- Task instructions -
Copy out each line of the entries below in which the string "Jump" appears.

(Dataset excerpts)
*** Block opens ***

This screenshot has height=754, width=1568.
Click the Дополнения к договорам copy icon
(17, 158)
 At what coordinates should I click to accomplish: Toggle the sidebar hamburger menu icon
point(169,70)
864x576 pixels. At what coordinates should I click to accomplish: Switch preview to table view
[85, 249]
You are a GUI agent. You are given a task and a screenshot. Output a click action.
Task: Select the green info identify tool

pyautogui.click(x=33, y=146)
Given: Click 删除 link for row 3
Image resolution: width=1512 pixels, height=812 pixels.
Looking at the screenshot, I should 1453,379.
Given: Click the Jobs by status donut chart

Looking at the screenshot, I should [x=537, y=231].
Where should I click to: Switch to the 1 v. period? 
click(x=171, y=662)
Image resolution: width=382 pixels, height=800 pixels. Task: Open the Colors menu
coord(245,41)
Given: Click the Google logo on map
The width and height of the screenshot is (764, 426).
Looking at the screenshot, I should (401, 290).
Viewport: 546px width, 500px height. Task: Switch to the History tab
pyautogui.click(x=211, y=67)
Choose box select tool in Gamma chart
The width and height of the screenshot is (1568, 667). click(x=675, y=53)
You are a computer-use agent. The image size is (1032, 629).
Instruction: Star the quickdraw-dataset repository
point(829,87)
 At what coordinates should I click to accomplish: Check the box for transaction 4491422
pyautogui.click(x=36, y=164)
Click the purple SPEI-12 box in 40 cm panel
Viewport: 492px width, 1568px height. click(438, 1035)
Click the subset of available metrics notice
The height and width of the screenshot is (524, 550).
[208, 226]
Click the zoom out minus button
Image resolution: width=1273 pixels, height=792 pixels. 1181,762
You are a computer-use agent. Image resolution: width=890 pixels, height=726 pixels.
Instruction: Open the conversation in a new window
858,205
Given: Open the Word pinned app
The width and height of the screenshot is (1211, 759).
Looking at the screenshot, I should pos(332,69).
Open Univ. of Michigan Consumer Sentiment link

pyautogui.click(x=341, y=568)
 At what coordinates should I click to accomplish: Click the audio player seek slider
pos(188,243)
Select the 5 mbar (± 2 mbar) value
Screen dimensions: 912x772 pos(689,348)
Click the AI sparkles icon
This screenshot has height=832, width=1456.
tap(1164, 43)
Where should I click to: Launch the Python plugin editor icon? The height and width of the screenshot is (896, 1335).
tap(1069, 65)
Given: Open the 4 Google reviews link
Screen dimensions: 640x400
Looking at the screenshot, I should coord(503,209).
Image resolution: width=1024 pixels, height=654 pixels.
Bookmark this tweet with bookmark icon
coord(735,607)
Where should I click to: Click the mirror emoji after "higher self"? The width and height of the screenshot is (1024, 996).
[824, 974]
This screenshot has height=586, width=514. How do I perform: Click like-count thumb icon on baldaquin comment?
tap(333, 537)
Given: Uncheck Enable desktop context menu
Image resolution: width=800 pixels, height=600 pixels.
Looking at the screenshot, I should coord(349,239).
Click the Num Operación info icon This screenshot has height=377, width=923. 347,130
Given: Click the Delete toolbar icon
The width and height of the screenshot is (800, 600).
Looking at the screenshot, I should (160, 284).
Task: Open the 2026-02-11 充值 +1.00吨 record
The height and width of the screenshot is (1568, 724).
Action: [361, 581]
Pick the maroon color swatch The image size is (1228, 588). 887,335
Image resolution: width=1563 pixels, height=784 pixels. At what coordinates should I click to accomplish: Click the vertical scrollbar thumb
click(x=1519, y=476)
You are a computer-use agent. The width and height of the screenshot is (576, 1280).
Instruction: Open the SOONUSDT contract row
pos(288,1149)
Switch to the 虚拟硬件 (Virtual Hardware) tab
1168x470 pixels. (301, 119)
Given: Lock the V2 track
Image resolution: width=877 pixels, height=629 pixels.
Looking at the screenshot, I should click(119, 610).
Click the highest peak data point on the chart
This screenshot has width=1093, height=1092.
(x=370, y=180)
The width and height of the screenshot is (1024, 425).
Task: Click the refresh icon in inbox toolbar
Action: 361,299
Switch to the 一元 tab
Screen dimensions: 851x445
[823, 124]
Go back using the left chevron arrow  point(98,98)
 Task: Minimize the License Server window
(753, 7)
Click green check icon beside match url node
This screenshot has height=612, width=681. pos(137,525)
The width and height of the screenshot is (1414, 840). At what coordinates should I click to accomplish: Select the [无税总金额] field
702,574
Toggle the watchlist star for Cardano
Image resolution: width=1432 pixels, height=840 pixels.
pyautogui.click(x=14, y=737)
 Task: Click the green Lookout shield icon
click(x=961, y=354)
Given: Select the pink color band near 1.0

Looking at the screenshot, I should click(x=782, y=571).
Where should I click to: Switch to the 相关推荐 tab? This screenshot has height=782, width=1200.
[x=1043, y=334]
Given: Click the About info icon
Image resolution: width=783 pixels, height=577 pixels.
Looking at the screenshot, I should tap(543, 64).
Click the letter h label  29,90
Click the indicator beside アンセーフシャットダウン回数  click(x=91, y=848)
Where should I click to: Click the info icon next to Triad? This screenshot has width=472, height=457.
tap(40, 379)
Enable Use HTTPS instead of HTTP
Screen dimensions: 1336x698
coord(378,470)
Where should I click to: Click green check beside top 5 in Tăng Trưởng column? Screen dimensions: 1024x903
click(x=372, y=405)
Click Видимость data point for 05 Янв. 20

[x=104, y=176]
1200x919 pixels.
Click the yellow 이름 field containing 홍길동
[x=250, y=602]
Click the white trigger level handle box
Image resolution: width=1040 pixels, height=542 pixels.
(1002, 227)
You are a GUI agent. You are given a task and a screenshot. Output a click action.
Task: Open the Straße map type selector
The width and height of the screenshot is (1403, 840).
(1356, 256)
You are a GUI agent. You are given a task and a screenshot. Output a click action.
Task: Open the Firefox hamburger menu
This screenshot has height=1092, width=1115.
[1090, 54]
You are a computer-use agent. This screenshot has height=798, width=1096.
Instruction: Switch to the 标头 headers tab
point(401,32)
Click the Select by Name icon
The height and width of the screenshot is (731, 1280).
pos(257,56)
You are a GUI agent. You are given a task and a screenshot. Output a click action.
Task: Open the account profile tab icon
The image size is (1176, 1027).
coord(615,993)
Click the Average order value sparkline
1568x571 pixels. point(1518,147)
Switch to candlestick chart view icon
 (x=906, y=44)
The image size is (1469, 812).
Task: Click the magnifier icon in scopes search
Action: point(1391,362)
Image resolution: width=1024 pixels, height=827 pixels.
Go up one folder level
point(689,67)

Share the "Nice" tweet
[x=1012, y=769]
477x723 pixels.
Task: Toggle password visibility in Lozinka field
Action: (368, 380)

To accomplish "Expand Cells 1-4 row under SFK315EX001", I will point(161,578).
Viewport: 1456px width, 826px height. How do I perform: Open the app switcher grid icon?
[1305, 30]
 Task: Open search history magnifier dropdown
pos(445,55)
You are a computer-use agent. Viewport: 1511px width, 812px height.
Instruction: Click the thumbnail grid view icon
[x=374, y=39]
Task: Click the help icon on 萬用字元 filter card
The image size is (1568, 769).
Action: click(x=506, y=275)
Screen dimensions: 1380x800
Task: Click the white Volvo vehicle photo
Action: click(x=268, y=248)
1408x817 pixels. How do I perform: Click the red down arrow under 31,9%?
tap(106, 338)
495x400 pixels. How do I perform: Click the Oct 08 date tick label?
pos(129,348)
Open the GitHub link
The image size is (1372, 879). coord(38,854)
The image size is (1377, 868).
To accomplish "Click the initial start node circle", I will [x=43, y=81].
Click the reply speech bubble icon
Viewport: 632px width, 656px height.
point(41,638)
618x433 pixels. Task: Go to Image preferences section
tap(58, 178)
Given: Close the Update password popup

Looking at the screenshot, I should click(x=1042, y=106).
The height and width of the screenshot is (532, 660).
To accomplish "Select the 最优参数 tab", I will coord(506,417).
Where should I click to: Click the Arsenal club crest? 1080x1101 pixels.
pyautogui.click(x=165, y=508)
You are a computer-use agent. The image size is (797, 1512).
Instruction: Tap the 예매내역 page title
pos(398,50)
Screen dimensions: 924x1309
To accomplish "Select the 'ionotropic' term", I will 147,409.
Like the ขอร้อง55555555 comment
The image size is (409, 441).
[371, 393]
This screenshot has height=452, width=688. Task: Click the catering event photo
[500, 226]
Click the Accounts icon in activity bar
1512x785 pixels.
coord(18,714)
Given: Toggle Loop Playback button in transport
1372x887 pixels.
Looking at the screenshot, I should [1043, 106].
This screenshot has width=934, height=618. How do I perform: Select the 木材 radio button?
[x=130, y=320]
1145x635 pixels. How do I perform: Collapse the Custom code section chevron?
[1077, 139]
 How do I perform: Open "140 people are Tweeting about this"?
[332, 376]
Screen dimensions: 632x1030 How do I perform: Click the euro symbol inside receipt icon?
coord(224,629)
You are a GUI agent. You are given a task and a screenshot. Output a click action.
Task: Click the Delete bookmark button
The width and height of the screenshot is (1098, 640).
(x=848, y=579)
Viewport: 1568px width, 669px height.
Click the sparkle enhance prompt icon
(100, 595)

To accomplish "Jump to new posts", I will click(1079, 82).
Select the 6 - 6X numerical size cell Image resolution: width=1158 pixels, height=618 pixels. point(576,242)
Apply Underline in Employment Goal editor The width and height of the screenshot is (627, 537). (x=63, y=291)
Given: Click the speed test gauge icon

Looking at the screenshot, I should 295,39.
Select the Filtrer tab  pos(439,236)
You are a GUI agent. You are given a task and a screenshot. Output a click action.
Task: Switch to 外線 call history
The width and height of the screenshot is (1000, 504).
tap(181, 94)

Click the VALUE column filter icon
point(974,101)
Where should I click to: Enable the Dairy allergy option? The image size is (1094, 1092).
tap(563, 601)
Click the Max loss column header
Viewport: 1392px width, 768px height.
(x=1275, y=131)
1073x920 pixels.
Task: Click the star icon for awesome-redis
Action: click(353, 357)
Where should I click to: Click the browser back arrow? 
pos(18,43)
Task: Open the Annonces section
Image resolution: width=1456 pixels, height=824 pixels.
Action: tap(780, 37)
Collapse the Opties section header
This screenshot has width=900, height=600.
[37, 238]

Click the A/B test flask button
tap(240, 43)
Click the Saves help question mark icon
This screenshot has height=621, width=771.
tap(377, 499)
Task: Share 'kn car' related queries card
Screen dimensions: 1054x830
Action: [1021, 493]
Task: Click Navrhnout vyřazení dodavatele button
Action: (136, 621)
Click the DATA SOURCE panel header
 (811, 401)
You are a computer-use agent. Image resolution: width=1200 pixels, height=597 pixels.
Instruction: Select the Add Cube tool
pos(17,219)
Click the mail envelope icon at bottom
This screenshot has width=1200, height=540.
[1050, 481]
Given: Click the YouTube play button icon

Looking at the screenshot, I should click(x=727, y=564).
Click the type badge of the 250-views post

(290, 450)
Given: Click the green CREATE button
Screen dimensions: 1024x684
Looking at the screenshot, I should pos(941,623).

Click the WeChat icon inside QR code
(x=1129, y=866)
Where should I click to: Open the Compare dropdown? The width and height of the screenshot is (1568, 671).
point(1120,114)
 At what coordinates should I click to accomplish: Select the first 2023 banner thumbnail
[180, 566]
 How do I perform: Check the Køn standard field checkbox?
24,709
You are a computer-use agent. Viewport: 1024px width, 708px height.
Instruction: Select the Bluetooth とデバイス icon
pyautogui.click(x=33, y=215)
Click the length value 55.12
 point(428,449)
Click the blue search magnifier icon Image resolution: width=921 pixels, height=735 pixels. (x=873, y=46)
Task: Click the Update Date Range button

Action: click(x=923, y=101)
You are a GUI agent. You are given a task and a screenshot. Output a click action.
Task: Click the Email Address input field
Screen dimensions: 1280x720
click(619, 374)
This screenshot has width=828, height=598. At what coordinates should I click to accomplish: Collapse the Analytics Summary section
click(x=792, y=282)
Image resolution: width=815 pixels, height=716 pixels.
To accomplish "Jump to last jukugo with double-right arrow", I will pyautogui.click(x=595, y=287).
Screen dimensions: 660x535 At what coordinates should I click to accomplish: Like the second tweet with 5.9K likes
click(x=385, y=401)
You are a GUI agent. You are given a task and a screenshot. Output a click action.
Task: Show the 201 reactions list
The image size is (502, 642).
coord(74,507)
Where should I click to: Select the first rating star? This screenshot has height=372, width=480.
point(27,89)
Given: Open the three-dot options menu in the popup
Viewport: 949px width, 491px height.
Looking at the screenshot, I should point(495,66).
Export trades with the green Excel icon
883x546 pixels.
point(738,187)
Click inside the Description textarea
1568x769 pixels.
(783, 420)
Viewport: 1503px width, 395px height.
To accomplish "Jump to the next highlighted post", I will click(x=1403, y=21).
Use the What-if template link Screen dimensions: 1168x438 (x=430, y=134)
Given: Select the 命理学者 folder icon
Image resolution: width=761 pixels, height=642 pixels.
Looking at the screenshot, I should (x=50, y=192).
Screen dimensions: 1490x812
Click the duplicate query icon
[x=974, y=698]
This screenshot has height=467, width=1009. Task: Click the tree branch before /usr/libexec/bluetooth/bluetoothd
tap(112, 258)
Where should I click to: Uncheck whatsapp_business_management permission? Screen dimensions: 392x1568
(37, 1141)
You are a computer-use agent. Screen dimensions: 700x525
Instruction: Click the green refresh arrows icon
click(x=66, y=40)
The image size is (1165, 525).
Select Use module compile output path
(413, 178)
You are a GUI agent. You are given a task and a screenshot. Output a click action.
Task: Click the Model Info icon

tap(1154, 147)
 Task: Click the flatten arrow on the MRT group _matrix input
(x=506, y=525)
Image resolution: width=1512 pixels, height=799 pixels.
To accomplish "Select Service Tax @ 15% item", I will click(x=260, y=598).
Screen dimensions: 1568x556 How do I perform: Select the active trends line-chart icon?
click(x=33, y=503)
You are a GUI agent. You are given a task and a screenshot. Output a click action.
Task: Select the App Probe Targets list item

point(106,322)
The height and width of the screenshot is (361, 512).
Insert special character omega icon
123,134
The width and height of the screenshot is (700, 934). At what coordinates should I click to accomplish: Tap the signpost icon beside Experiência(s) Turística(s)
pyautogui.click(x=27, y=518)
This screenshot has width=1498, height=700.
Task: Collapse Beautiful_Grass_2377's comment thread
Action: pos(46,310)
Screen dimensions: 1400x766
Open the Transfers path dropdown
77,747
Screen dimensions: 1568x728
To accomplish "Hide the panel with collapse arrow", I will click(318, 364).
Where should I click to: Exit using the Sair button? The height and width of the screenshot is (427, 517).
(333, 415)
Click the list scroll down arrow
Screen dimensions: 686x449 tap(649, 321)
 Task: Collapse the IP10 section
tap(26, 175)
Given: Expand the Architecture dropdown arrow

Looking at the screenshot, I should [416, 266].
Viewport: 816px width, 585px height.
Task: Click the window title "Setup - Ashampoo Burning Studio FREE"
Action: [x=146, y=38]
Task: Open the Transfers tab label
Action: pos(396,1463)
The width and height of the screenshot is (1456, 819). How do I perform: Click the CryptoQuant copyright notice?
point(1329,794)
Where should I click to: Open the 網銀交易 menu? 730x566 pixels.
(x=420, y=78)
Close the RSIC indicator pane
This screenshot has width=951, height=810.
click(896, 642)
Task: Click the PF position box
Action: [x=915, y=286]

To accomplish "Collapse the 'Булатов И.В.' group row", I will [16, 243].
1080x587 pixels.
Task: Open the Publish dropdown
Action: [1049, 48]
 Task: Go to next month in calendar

*** Block closes ***

- Written solution -
To accomplish "Jump to new posts", I will click(1079, 82).
To accomplish "Jump to last jukugo with double-right arrow", I will pyautogui.click(x=595, y=287).
To accomplish "Jump to the next highlighted post", I will click(x=1403, y=21).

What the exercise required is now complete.